Una figura de luz apareció.
—Victoria… protege a William, a Elena… y a Alexander.
—Emma…
—La familia no se elige —susurró la voz—, pero se defiende.
La luz se apagó.
Astrix despertó llorando en silencio. William dormía aún, abrazándola sin darse cuenta.
[Bebé Astrix]
“Esta vez… no voy a fallar.”
Al día siguiente, William no estaba.
—¿Dónde se metió…?
—Aquí —dijo él al entrar—. Tuviste fiebre.

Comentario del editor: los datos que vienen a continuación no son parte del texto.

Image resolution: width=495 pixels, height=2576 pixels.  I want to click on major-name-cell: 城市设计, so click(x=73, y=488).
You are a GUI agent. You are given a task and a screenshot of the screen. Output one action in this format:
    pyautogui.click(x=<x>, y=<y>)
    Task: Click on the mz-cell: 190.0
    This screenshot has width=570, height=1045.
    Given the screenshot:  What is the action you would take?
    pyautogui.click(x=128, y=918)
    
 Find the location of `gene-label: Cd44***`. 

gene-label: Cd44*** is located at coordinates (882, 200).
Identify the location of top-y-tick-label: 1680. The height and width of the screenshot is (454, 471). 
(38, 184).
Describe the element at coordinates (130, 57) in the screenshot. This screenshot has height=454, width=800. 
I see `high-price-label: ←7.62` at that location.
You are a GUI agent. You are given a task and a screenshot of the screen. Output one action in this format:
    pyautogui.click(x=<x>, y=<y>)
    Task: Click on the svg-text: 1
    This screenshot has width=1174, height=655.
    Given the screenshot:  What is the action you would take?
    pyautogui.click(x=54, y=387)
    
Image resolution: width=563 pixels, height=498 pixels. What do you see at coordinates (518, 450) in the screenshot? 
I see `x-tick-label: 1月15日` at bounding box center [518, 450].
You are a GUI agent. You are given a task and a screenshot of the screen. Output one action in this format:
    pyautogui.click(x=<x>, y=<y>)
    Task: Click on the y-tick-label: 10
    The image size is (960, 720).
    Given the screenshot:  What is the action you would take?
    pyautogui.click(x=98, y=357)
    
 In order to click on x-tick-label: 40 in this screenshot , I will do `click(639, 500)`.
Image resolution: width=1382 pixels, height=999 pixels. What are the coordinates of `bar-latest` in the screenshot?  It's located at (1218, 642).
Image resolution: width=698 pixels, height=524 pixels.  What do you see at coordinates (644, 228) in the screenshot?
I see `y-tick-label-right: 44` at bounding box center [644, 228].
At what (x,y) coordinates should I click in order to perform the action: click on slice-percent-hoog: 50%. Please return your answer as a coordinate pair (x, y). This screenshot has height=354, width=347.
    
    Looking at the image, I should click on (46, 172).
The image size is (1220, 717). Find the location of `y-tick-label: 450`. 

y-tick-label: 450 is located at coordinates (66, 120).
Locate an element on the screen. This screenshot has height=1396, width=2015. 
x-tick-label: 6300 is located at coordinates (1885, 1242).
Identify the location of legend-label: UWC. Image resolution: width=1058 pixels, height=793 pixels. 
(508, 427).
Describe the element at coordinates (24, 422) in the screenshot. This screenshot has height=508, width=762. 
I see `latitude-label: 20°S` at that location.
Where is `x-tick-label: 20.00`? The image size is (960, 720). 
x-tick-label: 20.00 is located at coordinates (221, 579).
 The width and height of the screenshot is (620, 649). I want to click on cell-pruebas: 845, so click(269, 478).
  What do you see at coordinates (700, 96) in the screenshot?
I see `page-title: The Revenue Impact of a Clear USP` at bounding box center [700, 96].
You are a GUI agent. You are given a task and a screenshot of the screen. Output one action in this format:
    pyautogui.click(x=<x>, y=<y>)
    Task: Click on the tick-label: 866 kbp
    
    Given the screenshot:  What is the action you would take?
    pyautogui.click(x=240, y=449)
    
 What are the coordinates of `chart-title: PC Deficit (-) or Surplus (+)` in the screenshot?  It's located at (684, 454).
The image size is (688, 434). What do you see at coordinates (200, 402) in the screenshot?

Astrix tomó el biberón sin quejarse.
—Eres especial —continuó William—. Pero prométele a papá que no te casarás.
—No.
William parpadeó.
—Entonces que peleen conmigo.
[Bebé Astrix]
“Definitivamente no está bien.”
—¡Anton! —gritó de repente.
William suspiró.
—Ni lo sueñes.
Mientras tanto, en la residencia Blackwood, Sophia observaba en silencio.
No hablaba. No intervenía.
Pero veía todo.
Cómo Mary perdía control.
Cómo Elena ya no bajaba la cabeza.
Cómo los adultos sonreían cuando creían que ella no entendía.
Sophia apretó las manos sobre su falda.
No era ingenua.
Solo estaba aprendiendo cuándo hablar… y cuándo no.
Y eso, sin que nadie lo notara aún, la volvía peligrosa.